When ideologues on the left and the right want to make a case for why the government really needs to crack down on something, they rhetorically elevate the offense. One example from the left is the desire to impose speech codes or hate speech laws. "Words are violence," some argue. After all, being rude can cause "stress" or "harm," just like wielding a knife or gun.
The same lame bombast also infects the right. "It is an invasion, that's not an overstatement," Fox News host Tucker Carlson told his viewers last month, referring to illegal migration. The purpose of these rhetorical maneuvers is clear. If words are violence, then we should treat insults like assaults. If illegal migration is an invasion, border crossers should be treated like an enemy in a war.
I don't care much for politically correct language. I avoid the euphemism treadmill. Whether you call people who violate immigration law "illegal aliens," "undocumented noncitizens," or "unauthorized immigrants" doesn't make much difference to me (or the law). But illegal migration is not an invasion any more than words are violence. The problem is the inaccuracy, not the politics.
The Constitution requires the federal government to protect against an "invasion"—what every court that has reviewed the question has interpreted to mean an "armed hostility from another political entity." James Madison labeled invasion a "foreign hostility" or attack by one state on another, and the Constitutional Convention debates connected the power to repel invasions with the power to raise armies. All the widely used English dictionaries from the Founding confirm this understanding, and of course, the other uses of invasion in the Constitution have the same meaning.
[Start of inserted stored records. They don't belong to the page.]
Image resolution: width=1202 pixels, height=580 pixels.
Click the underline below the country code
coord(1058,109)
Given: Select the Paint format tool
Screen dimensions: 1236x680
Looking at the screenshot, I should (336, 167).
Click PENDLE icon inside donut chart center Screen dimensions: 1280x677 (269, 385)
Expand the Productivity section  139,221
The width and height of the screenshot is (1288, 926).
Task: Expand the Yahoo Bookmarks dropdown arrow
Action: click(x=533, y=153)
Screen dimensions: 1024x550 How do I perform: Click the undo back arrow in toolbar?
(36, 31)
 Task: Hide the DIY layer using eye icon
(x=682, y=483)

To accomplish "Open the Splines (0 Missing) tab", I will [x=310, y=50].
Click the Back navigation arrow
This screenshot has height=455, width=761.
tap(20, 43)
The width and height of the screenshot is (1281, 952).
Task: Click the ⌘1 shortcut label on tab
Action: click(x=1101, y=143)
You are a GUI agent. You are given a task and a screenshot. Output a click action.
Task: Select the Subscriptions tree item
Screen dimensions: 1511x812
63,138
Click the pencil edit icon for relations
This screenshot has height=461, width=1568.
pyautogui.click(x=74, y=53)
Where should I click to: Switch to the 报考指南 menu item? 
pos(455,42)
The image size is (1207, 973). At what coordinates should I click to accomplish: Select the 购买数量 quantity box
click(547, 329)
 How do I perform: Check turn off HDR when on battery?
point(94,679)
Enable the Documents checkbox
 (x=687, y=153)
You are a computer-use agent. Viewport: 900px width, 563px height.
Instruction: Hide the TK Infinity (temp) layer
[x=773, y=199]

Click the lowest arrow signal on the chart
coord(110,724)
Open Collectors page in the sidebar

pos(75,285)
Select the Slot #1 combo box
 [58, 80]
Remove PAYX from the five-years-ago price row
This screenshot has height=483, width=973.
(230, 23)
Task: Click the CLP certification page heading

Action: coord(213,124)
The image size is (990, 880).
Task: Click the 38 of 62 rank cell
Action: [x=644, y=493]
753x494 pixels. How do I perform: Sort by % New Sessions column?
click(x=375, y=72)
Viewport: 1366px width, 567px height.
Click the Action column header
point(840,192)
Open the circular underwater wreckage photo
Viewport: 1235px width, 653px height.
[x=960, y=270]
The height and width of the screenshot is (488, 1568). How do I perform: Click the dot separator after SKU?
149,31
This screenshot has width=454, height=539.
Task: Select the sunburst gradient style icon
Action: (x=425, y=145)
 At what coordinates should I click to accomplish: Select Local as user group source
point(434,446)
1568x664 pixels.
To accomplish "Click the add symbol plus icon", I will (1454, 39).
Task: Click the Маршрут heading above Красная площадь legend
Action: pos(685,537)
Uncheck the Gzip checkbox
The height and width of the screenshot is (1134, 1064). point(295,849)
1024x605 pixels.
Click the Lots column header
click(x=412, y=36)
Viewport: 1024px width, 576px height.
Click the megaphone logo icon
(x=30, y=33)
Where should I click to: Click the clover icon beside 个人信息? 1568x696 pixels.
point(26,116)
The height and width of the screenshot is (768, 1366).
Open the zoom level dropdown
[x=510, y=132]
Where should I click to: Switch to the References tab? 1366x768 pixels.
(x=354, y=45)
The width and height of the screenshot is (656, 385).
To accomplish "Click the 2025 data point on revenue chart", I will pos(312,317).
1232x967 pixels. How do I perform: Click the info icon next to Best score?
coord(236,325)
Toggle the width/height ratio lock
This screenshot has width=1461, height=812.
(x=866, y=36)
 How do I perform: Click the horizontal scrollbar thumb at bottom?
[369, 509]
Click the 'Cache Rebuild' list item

Using the word invasion as a substitute for illegal migration is both offensive to anyone who's lived through a real one and insulting to the intelligence of everyone else. If you can't tell the difference between 100,000 Germans arriving in Paris at the head of an army in 1940, and 100,000 Germans arriving in Paris today as tourists, it's time to crack open a history book, not opine on immigration policy. Perhaps because they know the comparison to an invasion is so weak, nativists like former President Donald Trump also promulgate the risible conspiracy theory that foreign governments are "sending" the immigrants here.
Migration across the border may involve violations of U.S. laws, but the comparison to an invasion ends there. Border crossers aren't coming to overthrow the government or take over the Capitol (unlike a few nativists this year). Indeed, it's the U.S. government that is attempting to assail the migrants, not the other way around. People crossing the border actively try to avoid conflict with U.S. authorities either by 1) evading detection and peacefully moving to their destinations, or 2) intentionally seeking out U.S. agents to submit to the government's legal procedures. Reporting from the frontlines of this supposed conquest, The Wall Street Journal described how some invaders were inquiring for directions to the closest "immigration office."
An "invasion" isn't just an overstatement. It's a completely unserious attempt to demand extraordinary, military-style measures to stop completely mundane actions like walking around a closed port of entry to file asylum paperwork or violating international labor market regulations in order to fill one of the 10 million job openings in this country. But the goal of this nativist language warfare is nothing less than the removal of immigrant rights. "We cannot allow all of these people to invade our country," Trump tweeted in 2018. "When somebody comes in, we must immediately, with no Judges or Court Cases, bring them back from where they came."
The right labels leftists who shut down speech "snowflakes" because they cannot handle hearing certain words or ideas. But hysterically shouting "invasion" every time people seek safety or opportunity in this country reveals a similar fragility. Carlson apparently feels so threatened by these farmhands and families that he demands that they be met with military force. Citing the minuscule percentage of migrants who are actually violent criminals as a reason to treat them all as invaders doesn't change the absurdity of the argument—it demonstrates it.
But Carlson and Trump are not just wrong; they have it backward. Migration is the exact opposite of an invasion. Nearly all these so-called invaders are coming to serve Americans. This supposed invasion will contribute to the strength and prosperity of the United States, not undermine it. This isn't Santa Anna's soldiers crossing the Rio Grande. It's four kids with their mom reuniting with their dad at a farm outside of Atlanta. They're not coming to blow us up or take our stuff—they're coming to work with us, work for us, and buy our products. They want to be us, not conquer us. And that's the most important point: A crackdown on migration does not vindicate the rights of Americans to be free from foreign attackers. Rather, it is a violation of our rights to associate, contract, and trade with peaceful people born in other countries.
The fact that these actions are so often illegal is lamentable. But Congress could pass a law tomorrow to legalize migration (as it in fact did for the first century of American history). The illegal part of illegal immigration is a problem easily solved by Congress. It does not warrant the suspension of habeas corpus or calling up militias to shoot the "invaders."
Real invasions are met with violence, and so it's unsurprising to see this language repeated by a variety of different nativists who have gone on to commit terrorist attacks. To reject these attacks—as assuredly nearly all nativists do—is to reject the premise on which they were based. There is no invasion. It's just an overheated political analogy in pursuit of a policy outcome—if only the wielders of the word would admit that. If nativists have a good argument to make against liberalized immigration, let them make that argument instead of mangling the English language.